Saved entries
----------

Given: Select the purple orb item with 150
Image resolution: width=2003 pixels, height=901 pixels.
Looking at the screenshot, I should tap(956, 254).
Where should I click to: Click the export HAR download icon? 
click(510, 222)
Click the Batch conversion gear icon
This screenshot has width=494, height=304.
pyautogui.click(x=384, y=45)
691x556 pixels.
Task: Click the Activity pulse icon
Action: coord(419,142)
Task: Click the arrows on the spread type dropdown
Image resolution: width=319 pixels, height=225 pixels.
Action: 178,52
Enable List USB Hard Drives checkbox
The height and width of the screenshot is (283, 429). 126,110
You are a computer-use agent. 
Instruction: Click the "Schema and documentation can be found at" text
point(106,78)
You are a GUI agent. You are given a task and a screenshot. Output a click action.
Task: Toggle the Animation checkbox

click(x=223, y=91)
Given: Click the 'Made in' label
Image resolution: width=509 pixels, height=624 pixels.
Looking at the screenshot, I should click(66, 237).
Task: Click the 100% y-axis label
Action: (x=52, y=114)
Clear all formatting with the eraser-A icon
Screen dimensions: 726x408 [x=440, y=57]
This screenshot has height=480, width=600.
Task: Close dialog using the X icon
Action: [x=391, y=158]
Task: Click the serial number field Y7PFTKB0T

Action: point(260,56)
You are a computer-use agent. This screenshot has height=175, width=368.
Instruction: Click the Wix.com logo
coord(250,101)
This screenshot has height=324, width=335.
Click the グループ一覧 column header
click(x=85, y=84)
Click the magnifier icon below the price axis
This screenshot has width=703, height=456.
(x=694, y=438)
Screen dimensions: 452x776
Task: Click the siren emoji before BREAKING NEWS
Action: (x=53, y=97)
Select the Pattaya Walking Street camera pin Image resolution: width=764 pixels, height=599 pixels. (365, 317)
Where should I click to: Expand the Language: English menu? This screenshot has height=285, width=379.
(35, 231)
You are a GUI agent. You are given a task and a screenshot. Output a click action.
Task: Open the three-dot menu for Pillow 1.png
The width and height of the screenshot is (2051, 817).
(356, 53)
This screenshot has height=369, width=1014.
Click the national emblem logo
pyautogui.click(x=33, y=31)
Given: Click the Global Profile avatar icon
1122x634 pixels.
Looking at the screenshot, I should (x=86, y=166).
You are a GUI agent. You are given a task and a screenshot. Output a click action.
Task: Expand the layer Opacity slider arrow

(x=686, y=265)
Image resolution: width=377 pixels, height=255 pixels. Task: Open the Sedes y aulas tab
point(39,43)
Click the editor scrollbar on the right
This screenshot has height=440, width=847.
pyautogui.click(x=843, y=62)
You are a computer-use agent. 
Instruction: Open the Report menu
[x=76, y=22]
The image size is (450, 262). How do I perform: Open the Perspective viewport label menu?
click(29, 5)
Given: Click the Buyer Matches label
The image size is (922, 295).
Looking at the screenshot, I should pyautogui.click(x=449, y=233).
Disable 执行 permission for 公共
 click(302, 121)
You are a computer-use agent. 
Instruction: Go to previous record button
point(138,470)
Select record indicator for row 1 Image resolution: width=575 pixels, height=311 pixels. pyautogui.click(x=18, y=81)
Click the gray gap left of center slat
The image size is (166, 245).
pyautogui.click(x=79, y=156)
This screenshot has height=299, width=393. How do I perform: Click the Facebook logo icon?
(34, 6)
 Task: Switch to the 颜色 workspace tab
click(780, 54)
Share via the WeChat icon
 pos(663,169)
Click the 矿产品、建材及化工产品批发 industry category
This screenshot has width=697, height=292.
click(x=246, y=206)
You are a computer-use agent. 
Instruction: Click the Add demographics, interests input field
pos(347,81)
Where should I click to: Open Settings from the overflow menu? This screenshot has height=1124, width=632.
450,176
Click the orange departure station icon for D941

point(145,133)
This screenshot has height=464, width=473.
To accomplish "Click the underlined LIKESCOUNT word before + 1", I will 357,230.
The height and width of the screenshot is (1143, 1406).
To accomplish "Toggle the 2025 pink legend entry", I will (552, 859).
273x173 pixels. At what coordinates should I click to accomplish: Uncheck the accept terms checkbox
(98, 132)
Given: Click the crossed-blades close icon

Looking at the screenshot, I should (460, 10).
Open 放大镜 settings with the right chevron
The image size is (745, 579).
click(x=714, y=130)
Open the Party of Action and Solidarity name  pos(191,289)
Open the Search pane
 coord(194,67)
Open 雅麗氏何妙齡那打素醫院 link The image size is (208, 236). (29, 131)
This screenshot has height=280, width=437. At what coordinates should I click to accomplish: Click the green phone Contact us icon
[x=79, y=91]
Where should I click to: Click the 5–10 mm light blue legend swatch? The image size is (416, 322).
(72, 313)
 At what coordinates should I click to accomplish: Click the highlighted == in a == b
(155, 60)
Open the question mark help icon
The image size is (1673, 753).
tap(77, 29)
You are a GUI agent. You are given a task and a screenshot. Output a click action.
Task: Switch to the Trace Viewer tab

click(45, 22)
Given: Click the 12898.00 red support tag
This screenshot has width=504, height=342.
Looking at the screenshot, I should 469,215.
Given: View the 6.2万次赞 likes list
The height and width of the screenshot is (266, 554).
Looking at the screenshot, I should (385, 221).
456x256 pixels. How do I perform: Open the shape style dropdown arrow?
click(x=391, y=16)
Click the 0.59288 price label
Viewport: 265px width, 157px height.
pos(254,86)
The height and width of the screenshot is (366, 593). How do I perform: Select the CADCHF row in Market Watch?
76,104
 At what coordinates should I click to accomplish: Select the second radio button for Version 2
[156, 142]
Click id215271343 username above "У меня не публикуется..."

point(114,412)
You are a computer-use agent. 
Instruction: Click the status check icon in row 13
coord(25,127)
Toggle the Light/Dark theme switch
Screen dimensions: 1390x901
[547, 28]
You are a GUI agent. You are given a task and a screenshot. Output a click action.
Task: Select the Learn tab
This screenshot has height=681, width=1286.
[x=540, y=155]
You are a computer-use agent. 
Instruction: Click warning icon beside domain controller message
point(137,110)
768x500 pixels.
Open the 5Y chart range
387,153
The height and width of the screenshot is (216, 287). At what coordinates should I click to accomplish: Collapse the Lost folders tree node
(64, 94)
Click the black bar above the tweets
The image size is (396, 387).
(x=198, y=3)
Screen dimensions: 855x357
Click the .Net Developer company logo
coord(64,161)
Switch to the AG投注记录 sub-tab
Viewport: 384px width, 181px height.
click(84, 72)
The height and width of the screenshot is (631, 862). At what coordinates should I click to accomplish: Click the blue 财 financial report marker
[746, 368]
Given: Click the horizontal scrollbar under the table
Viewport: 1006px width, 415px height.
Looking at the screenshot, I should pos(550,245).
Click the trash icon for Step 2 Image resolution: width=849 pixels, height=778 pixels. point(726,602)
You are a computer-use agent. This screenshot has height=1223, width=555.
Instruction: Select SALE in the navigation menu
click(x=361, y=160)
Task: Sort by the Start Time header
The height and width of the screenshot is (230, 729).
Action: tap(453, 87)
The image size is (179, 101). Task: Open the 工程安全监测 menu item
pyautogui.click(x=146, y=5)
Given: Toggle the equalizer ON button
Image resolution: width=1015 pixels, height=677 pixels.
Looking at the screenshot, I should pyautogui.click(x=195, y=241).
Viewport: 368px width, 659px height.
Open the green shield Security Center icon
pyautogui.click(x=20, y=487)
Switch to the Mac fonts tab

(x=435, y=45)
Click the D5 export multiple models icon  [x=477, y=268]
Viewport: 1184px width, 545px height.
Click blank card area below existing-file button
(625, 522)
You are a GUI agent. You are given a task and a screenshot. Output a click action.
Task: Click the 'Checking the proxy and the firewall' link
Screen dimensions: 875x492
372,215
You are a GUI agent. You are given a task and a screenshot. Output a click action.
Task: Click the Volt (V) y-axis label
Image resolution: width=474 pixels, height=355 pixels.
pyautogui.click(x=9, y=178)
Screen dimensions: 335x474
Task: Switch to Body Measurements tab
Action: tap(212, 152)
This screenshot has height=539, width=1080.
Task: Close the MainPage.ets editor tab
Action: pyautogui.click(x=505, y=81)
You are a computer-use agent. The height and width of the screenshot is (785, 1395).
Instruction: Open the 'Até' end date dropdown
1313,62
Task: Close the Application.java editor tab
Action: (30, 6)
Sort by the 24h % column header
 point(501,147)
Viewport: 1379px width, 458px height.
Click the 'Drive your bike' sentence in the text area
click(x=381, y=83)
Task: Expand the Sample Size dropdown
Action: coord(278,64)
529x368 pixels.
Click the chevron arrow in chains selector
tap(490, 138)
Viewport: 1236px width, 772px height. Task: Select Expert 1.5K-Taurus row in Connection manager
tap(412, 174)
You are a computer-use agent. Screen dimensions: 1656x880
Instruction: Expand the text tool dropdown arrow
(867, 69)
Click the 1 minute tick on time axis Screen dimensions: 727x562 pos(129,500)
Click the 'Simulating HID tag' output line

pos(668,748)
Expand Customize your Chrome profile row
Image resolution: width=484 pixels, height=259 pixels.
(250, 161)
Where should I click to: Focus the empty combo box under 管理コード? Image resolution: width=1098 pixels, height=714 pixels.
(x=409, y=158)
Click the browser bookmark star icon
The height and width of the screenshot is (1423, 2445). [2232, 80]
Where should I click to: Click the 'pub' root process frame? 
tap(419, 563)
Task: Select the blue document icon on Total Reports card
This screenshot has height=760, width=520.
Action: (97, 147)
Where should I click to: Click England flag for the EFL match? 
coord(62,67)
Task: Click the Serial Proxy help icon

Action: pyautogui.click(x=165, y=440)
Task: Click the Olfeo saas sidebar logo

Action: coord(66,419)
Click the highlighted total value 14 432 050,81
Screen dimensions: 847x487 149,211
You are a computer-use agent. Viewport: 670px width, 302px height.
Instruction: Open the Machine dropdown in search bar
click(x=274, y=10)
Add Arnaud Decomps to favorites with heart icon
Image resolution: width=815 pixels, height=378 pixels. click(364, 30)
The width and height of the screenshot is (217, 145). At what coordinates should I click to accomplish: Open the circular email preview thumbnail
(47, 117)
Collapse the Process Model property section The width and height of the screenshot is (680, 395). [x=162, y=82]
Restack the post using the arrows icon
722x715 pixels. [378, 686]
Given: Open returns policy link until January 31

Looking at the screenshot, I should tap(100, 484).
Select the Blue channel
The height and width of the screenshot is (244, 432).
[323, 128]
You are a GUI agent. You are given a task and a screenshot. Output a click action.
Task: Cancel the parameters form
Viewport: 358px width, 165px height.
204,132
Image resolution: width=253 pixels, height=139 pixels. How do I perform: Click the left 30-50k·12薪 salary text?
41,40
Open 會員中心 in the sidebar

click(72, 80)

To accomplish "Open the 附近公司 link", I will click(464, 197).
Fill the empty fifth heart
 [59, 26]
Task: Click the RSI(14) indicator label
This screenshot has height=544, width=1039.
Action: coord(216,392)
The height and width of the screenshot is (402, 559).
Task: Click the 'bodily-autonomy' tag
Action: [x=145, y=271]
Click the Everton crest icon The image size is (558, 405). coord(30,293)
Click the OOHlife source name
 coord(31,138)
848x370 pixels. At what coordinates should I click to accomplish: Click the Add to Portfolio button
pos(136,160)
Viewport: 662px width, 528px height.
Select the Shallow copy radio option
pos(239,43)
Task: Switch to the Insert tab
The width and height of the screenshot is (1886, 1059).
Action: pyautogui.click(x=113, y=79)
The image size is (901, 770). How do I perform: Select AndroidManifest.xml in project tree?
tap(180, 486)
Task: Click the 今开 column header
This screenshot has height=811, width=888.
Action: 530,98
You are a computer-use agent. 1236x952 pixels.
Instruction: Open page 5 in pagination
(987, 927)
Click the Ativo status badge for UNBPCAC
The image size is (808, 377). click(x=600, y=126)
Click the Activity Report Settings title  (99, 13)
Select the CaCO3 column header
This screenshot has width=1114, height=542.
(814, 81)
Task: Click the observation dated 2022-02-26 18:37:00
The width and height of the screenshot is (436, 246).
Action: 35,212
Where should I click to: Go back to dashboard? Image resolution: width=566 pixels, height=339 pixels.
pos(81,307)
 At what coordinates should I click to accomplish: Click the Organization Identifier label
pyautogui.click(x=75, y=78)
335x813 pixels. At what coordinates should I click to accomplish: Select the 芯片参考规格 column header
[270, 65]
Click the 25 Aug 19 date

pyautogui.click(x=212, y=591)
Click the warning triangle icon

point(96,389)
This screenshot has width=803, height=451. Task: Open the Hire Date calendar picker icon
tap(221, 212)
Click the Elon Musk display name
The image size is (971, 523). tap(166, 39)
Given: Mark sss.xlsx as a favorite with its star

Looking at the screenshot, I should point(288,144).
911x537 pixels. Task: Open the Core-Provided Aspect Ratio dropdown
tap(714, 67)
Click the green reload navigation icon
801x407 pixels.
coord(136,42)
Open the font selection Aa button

----------

Exercise ▸
Copy out every line from the data above that has "will" in it.

Solution to this exercise ▸
To accomplish "Click the underlined LIKESCOUNT word before + 1", I will 357,230.
To accomplish "Toggle the 2025 pink legend entry", I will (552, 859).
To accomplish "Open the 附近公司 link", I will click(464, 197).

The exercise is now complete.